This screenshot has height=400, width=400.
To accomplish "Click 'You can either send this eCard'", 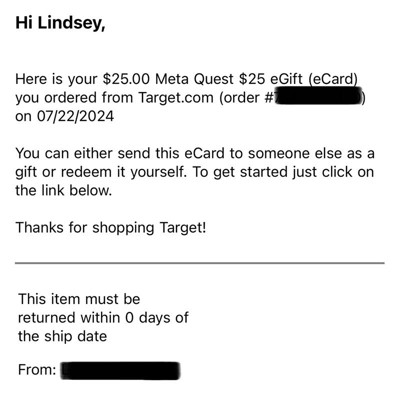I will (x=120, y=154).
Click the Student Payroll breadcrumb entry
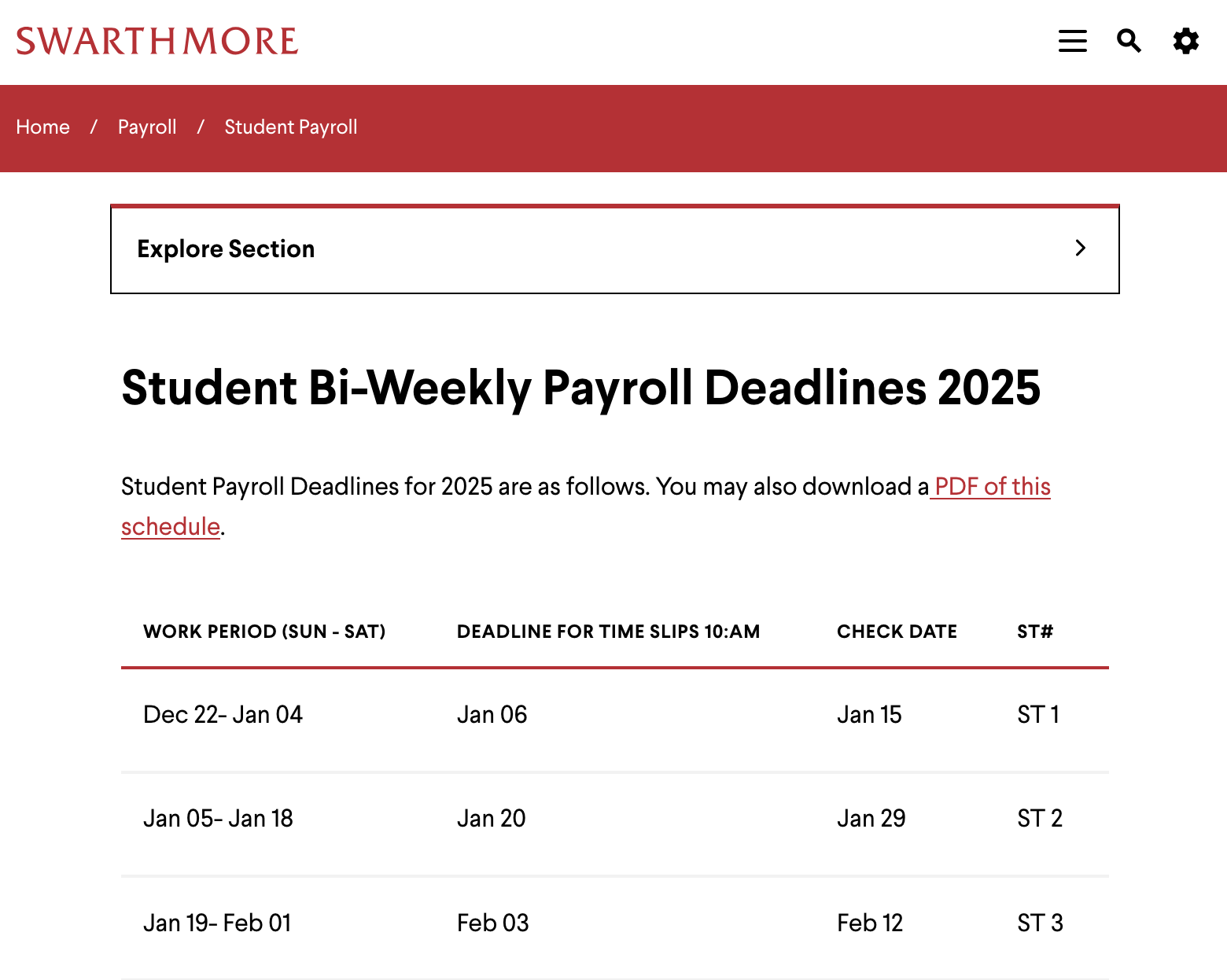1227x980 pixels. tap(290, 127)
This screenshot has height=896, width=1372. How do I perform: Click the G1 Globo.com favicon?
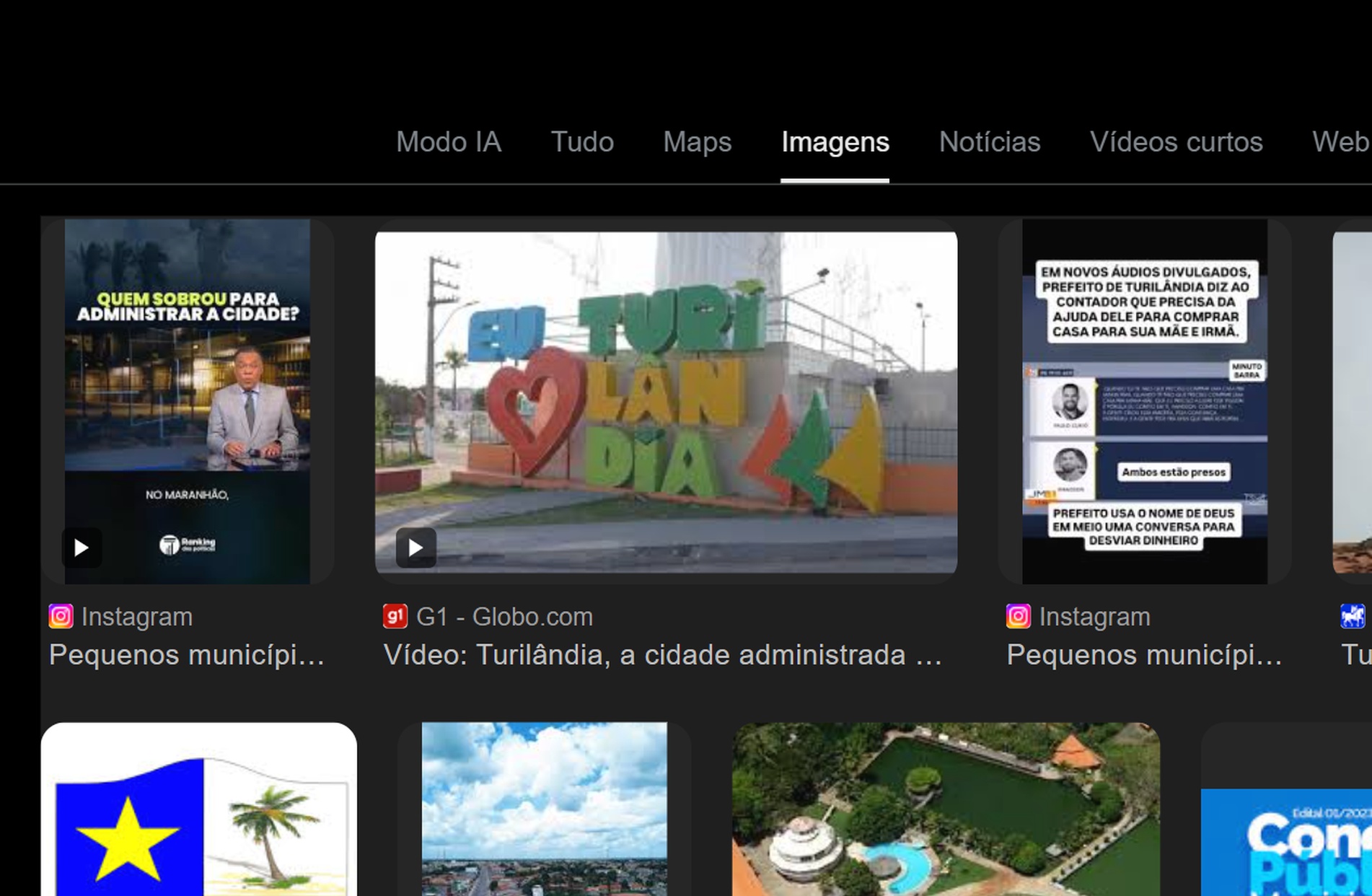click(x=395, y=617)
—————
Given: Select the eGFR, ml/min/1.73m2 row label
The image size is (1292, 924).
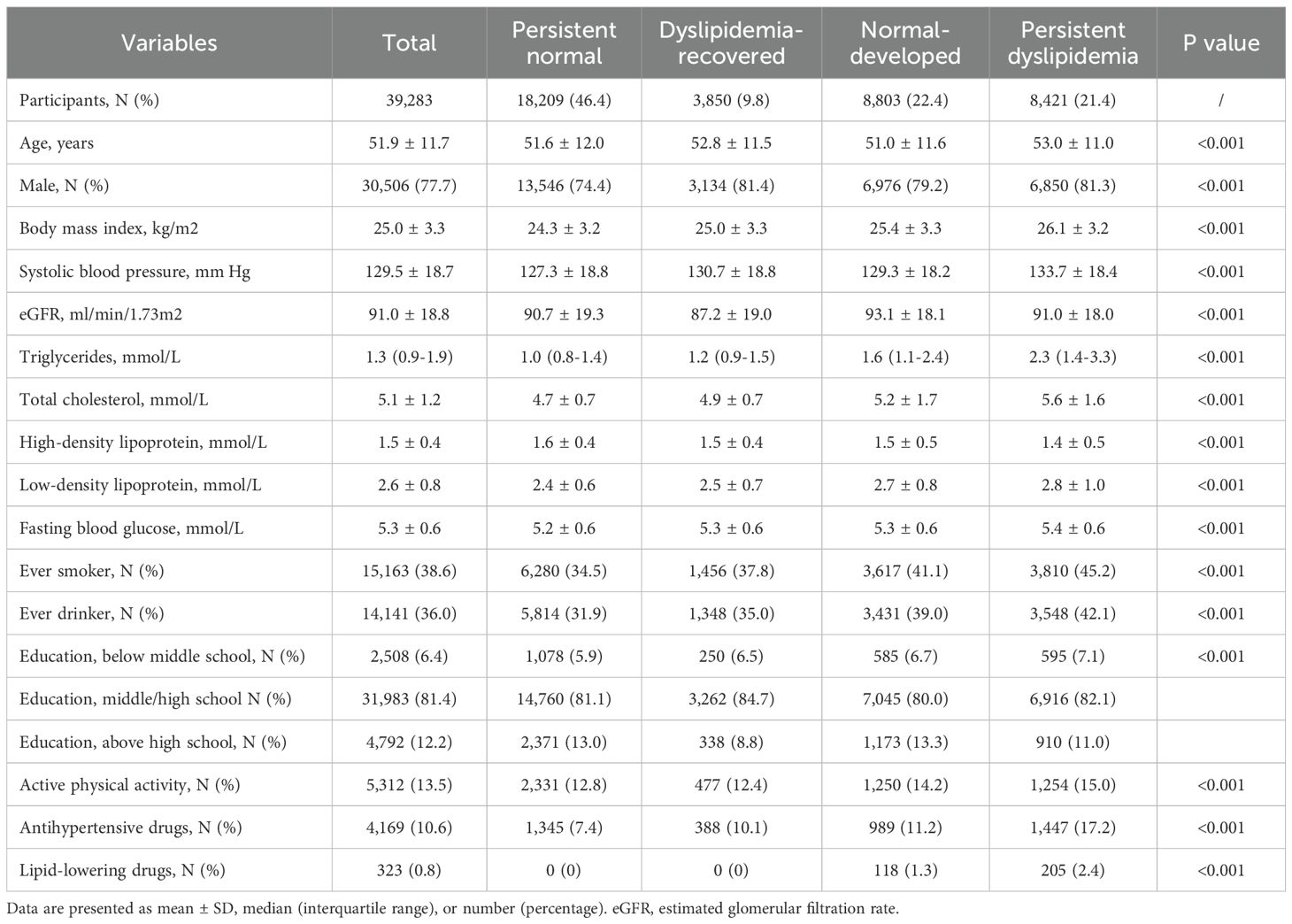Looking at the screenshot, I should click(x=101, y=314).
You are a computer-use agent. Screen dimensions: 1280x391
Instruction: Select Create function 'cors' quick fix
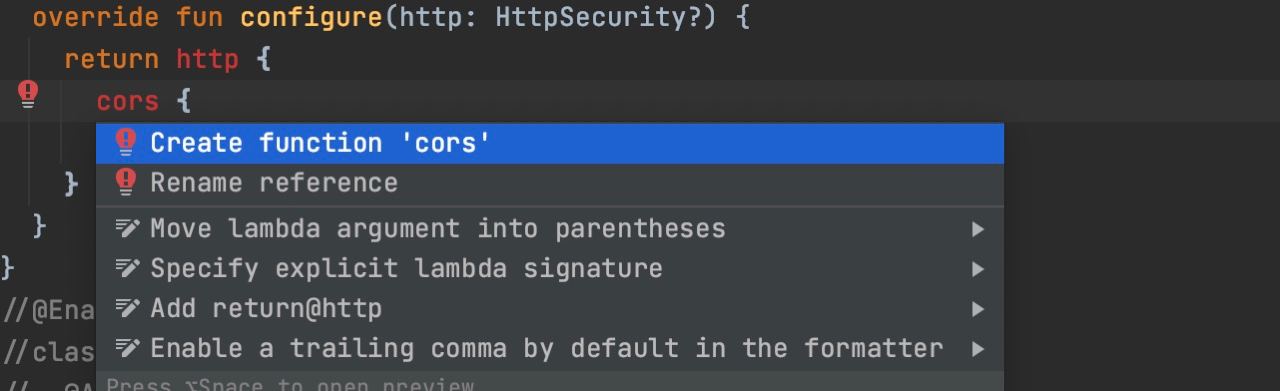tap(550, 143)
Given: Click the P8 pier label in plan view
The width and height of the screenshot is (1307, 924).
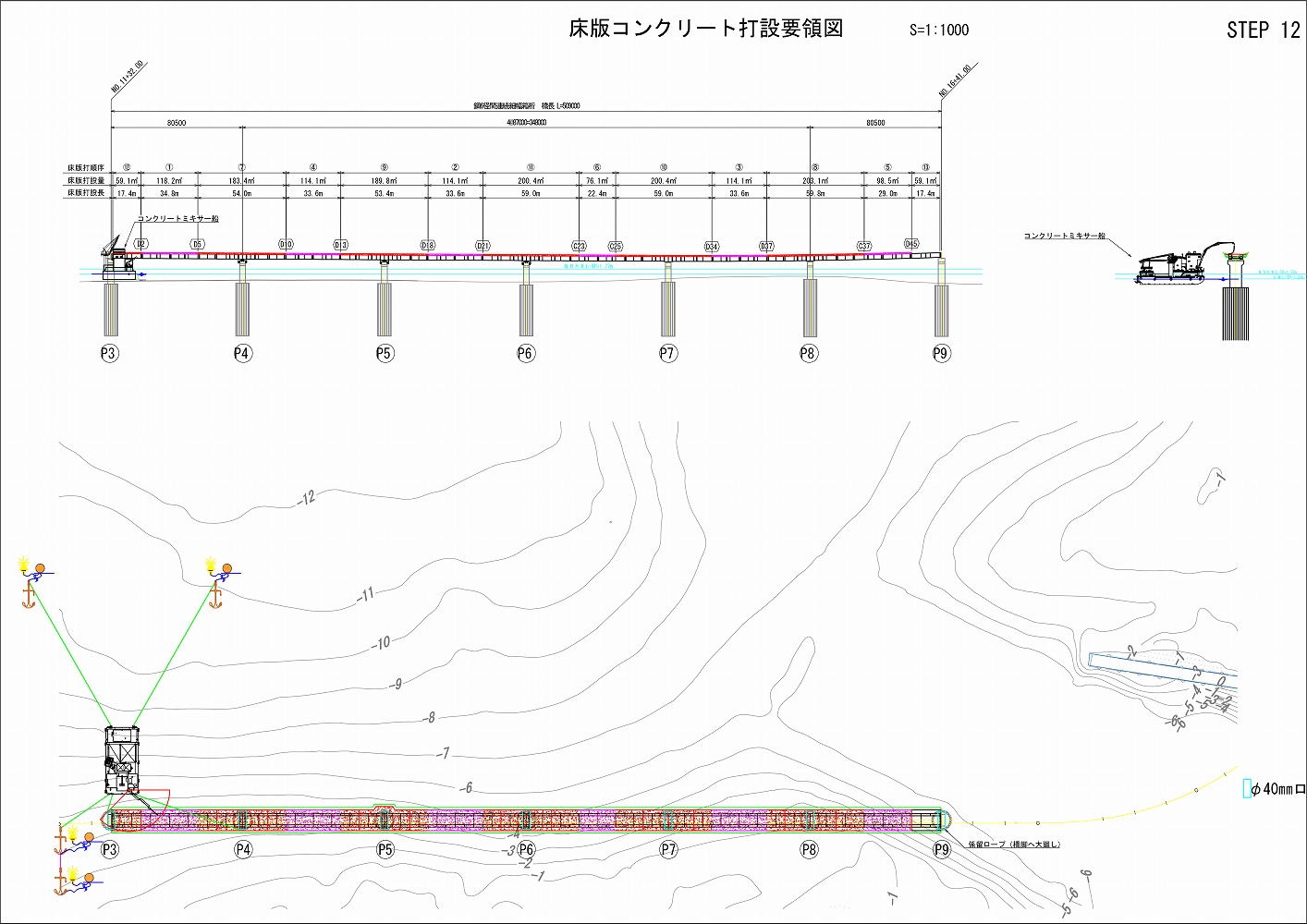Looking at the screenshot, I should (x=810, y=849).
—————
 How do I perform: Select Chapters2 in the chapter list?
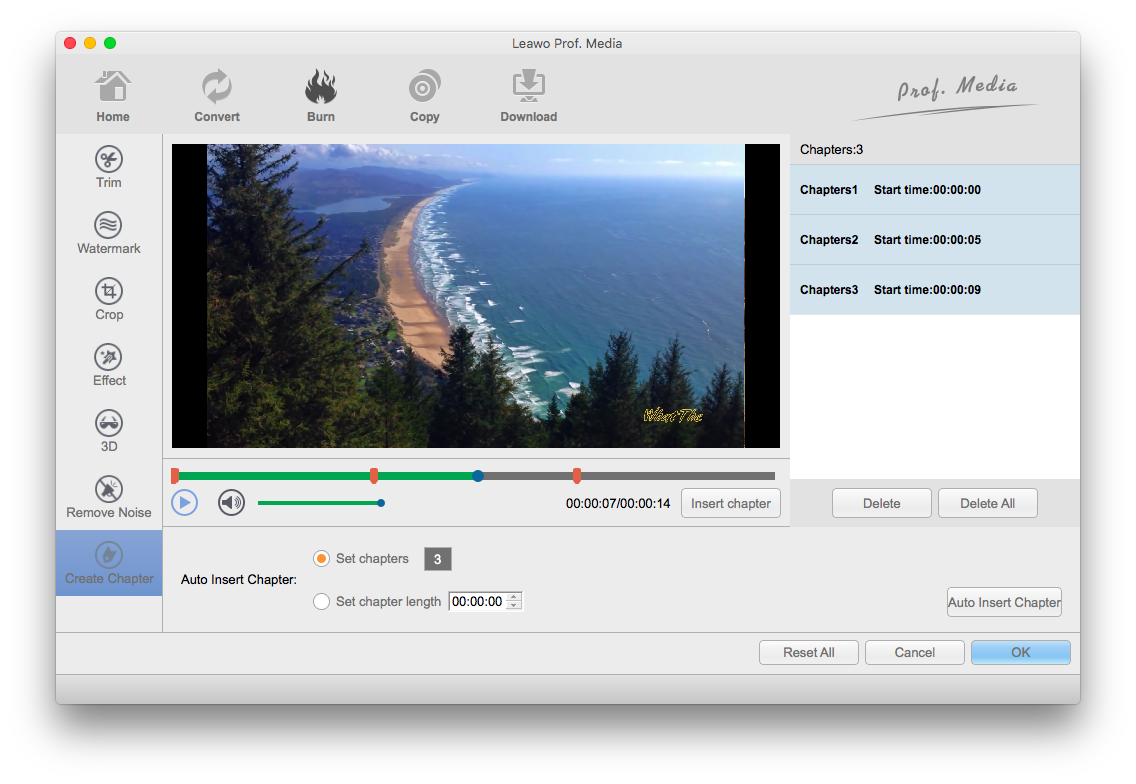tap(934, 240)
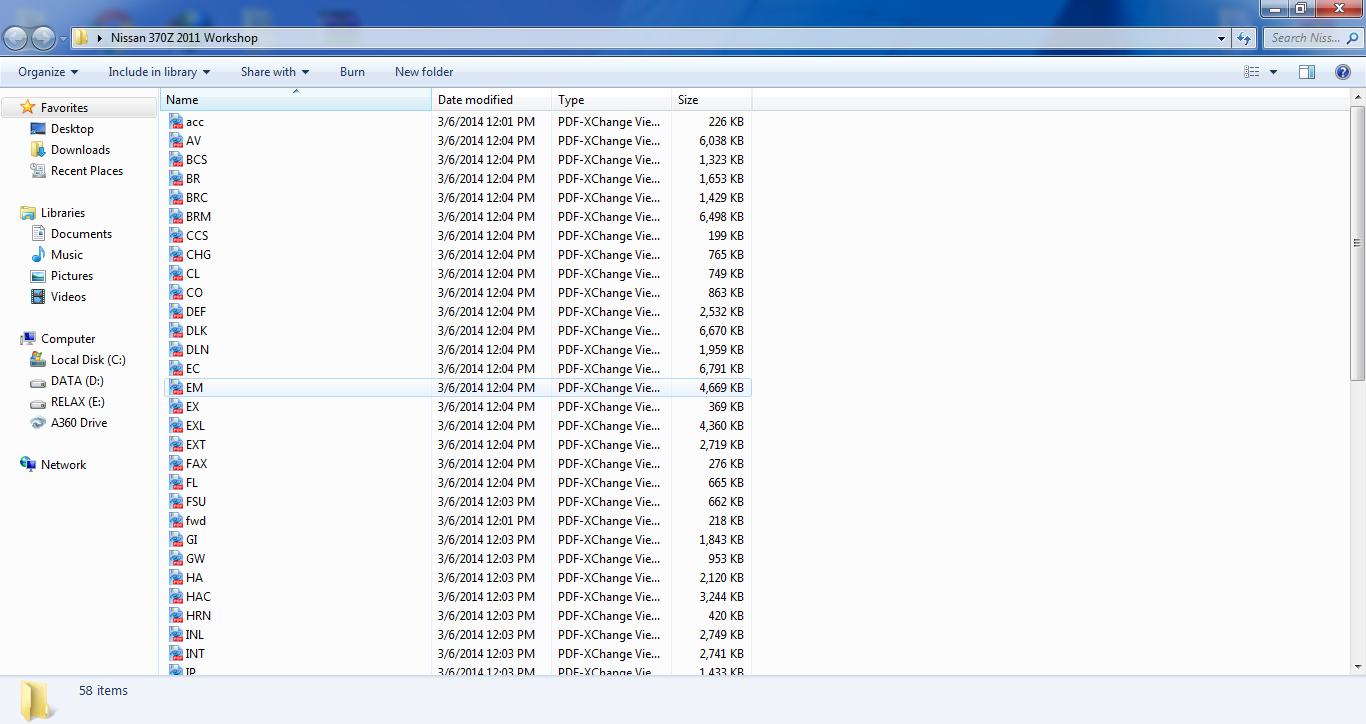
—————
PROBLEM DETAILS
Among the entries, how many lines include the word "Given"? Answer with only the number.

TASK OUTPUT
2